Beijing has a growing missile arsenal at its disposal and its forces are increasingly aggressive, sailing naval ships near Japanese and American waters in recent days. It’s part of China’s effort to assert its primacy in the Indo-Pacific and lay claim to disputed territories. Chinese officials say territory that falls within the country’s “nine-dash line” in the South China Sea belongs to Beijing.

In response, the U.S. continues to build partnerships with other nations that serve as a bulwark against China. One such group is known as “the Quad,” comprised of the U.S., Japan, Australia, and India.
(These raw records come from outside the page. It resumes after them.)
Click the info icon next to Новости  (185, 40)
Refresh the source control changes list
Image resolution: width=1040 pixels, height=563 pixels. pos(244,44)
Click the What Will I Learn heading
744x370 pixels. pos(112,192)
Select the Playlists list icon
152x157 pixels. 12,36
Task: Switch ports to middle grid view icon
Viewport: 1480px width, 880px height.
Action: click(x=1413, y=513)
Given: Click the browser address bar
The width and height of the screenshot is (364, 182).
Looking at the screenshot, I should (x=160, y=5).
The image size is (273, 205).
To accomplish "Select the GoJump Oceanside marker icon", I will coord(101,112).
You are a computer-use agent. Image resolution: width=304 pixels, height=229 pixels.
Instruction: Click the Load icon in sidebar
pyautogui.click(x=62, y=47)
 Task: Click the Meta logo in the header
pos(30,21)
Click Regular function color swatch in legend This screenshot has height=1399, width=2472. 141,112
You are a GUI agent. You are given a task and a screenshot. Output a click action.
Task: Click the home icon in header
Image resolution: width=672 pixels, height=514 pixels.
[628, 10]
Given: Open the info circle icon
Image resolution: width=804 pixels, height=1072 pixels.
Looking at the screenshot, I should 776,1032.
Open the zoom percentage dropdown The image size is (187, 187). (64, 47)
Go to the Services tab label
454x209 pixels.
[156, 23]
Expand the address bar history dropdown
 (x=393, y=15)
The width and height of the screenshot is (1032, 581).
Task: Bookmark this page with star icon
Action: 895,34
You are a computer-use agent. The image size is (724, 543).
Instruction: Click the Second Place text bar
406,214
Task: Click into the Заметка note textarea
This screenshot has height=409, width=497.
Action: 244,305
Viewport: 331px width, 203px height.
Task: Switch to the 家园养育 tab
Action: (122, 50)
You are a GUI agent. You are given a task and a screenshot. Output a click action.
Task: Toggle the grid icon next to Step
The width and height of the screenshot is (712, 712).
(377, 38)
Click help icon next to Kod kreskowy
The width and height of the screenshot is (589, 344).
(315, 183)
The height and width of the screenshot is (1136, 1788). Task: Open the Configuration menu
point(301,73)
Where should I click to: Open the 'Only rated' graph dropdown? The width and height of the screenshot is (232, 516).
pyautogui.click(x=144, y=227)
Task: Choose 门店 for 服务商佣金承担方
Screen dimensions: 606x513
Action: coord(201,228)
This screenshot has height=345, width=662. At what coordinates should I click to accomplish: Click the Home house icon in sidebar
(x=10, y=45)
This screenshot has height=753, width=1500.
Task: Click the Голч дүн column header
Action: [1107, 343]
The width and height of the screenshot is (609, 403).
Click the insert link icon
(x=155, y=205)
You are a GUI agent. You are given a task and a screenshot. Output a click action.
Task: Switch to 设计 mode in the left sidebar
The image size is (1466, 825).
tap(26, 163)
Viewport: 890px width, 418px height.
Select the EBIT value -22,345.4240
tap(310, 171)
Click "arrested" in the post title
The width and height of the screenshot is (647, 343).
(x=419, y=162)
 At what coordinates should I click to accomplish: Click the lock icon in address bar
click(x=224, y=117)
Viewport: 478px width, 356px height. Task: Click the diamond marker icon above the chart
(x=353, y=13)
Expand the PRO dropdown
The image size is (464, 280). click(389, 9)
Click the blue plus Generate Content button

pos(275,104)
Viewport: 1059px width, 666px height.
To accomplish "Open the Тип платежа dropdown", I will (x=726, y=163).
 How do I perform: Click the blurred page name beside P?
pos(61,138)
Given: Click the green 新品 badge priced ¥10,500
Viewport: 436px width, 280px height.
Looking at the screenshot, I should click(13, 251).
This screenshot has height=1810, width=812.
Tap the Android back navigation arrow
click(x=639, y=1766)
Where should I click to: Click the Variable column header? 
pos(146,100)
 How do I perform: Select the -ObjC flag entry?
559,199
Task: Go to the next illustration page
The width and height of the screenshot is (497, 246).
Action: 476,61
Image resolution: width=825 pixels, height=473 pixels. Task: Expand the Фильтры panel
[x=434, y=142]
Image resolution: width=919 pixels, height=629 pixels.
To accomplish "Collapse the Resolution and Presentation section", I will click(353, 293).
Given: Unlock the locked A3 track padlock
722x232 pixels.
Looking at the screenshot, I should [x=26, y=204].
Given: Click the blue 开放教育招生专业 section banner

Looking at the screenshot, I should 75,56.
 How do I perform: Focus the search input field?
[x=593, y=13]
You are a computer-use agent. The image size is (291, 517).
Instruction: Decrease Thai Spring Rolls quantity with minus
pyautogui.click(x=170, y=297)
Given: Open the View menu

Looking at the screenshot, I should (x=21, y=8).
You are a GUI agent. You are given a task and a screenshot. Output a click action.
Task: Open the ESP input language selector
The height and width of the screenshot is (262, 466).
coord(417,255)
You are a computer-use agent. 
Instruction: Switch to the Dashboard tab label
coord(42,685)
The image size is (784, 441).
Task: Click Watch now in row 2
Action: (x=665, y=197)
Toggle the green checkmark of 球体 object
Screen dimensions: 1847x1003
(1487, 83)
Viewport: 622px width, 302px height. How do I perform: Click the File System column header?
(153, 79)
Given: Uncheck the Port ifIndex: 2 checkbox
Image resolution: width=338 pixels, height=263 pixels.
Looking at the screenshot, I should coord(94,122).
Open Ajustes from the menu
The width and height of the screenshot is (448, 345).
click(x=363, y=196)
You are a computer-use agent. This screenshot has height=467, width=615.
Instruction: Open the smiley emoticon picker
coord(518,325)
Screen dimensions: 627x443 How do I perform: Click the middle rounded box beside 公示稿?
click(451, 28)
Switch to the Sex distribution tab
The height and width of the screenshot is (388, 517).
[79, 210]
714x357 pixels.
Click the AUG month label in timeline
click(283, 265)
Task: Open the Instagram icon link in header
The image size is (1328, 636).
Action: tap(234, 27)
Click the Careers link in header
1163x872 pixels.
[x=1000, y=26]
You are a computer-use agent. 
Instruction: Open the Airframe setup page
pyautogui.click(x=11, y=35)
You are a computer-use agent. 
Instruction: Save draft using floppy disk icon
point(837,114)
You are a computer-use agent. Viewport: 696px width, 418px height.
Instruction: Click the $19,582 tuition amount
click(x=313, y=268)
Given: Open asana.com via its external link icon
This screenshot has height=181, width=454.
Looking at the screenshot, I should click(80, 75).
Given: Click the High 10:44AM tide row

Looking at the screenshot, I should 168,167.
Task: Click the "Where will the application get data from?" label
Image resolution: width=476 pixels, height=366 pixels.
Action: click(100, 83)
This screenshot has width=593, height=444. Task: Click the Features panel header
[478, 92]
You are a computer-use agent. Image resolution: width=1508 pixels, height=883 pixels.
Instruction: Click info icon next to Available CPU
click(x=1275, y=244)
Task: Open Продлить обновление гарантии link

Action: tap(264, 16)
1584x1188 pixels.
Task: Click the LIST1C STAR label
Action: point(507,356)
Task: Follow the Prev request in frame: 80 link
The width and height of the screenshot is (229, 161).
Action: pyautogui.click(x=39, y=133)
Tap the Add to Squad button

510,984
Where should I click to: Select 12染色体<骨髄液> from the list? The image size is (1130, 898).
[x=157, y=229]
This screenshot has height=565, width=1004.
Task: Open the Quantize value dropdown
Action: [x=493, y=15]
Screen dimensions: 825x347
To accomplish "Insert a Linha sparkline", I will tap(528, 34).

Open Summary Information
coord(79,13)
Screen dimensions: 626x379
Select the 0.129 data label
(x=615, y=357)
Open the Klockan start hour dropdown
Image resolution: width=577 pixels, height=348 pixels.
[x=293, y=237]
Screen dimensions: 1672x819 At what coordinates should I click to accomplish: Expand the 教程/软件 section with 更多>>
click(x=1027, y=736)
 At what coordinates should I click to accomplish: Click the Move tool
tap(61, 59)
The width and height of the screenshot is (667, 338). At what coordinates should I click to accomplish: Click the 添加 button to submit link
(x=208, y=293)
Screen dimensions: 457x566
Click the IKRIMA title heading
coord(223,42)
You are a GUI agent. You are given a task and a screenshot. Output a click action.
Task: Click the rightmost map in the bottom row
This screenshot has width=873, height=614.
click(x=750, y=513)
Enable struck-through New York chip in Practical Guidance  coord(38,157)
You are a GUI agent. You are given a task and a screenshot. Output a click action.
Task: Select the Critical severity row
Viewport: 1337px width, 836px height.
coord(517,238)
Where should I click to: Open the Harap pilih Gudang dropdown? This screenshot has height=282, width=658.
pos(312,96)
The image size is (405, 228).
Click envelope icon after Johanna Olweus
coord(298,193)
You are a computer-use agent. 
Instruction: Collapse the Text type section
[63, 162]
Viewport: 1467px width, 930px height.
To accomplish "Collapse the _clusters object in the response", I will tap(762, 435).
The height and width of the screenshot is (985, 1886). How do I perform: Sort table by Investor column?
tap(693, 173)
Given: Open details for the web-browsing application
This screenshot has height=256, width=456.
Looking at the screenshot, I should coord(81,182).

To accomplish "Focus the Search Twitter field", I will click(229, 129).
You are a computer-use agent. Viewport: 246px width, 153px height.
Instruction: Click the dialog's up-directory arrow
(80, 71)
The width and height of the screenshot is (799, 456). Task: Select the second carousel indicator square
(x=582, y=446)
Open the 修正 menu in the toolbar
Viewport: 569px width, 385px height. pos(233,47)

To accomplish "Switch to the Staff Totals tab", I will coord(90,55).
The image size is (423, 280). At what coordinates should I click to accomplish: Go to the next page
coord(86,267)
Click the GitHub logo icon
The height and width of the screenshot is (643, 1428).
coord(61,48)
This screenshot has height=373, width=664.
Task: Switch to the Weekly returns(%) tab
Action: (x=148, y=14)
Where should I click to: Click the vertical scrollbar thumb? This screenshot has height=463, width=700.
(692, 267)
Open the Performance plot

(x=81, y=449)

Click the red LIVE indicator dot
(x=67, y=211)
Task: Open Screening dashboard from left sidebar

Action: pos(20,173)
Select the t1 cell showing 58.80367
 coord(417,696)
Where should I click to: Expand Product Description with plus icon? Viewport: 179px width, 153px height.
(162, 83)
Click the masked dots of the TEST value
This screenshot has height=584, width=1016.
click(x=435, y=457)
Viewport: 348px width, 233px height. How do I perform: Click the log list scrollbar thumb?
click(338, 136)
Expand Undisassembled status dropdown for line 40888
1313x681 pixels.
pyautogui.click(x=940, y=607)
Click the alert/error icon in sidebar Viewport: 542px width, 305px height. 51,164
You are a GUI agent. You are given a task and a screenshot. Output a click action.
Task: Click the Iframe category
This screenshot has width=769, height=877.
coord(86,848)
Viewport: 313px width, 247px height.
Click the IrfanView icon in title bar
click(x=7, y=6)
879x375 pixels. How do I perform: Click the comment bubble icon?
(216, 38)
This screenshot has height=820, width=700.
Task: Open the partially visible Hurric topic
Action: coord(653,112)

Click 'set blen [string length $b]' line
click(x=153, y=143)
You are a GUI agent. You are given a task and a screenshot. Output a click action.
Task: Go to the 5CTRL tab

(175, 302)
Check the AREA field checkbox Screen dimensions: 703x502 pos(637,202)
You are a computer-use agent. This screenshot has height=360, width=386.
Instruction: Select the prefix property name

Formed in its current iteration in 2017, the four-nation grouping is cautious about explicitly saying that its economic, technological, and military cooperation is about thwarting Beijing’s aims, but analysts say the Quad wouldn’t be as robust today if it weren’t for China’s continued aggressions.

On Sept. 24, all four Quad-nation heads will meet at the White House for the first-ever in-person, leader-level gathering of the group.

Japan has long been wary of Chinese intentions and provocations in the East China Sea, but Australia and India have seen more recent flashpoints.

A trade war between China and Australia has worsened relations between the countries. The dispute, which began in April 2020 after Prime Minister Scott Morrison asked for an inquiry into the origins of Covid-19, has cost the two nations roughly $4 billion. Josh Frydenberg, Australia’s treasurer, this month accused Beijing of trying to exert “political pressure” with penalties on Australian products.

And China-India relations have also been tense, with recent fatal standoffs at their long-disputed border high in the Himalayas.

Lee Hudson contributed to this report.

CORRECTION: An earlier version of this report misstated the acronym for the new deal between the United States, United Kingdom and Australia. It is AUKUS.